I, too, found healing from the betrayal of a man – I’ll call him George – who in another time and place spread falsehoods about me and my ministry. The "magic eyes” – the eyes of Jesus Christ that reflect God’s forgiveness – changed my hurt into a hurt for George. By trashing me with obvious lies – and he apparently had a long history of doing likewise with other people and previous preachers – the poor guy alienated himself from the members of his church community. Then, too, I can’t help but think that it’s an insecure, lonely person who tries to satisfy the hunger for attention, belonging, and importance by way of gossip.
Realize, finally, that Christians don’t forgive because the people who’ve hurt us somehow deserve it. No! We forgive others because the followers of Jesus Christ deserve to be set free of bitterness and anger. We don’t forgive because we "feel like it,” but because believers can’t allow themselves to be re-victimized every time they remember or rehearse the hurt. And often enough – not always, but often – the work of forgiveness will restore relationships that are broken.

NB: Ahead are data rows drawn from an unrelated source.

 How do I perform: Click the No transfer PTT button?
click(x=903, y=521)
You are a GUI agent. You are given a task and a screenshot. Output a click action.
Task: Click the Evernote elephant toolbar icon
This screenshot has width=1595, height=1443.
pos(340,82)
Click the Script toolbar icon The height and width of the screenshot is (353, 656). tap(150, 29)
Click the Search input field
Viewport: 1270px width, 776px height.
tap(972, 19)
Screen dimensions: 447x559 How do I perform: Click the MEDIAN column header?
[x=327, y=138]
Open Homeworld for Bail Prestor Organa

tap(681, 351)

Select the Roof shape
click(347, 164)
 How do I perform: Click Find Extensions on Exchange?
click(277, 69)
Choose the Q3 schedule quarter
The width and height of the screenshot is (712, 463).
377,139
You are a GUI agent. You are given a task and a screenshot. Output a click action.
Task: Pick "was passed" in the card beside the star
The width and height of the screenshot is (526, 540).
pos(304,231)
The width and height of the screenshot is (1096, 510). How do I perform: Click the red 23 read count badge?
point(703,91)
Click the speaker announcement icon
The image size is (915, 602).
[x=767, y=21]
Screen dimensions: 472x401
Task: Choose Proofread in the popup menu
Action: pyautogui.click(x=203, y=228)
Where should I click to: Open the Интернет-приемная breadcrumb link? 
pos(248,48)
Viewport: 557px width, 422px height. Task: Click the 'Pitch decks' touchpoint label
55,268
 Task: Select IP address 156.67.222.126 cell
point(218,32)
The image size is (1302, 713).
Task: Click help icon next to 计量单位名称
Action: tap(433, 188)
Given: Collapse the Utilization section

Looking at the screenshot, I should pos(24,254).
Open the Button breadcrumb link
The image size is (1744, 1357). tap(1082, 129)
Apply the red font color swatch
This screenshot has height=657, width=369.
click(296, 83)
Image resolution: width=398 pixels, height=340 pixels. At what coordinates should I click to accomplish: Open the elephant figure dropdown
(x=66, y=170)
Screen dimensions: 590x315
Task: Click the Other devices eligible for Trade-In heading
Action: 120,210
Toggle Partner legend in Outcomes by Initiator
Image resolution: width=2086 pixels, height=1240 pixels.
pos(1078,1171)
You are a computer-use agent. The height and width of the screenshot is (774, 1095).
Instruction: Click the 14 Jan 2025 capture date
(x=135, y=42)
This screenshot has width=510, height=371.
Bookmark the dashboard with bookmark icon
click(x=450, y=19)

It is, after all, by way of Jesus work and Word – by way of his life, death, and resurrection – that our sin-fractured relationship with the Most High God is mended and healed. And so it is that the Good Master continues to shower us with undeserved, unmerited, and unconditional love and forgiveness. It is by the Power of this amazing Grace that we can pray in every confidence: "Our Father who art in heaven… Forgive us our trespasses – forgive us our debts – as we forgive those who’ve trespassed against us.”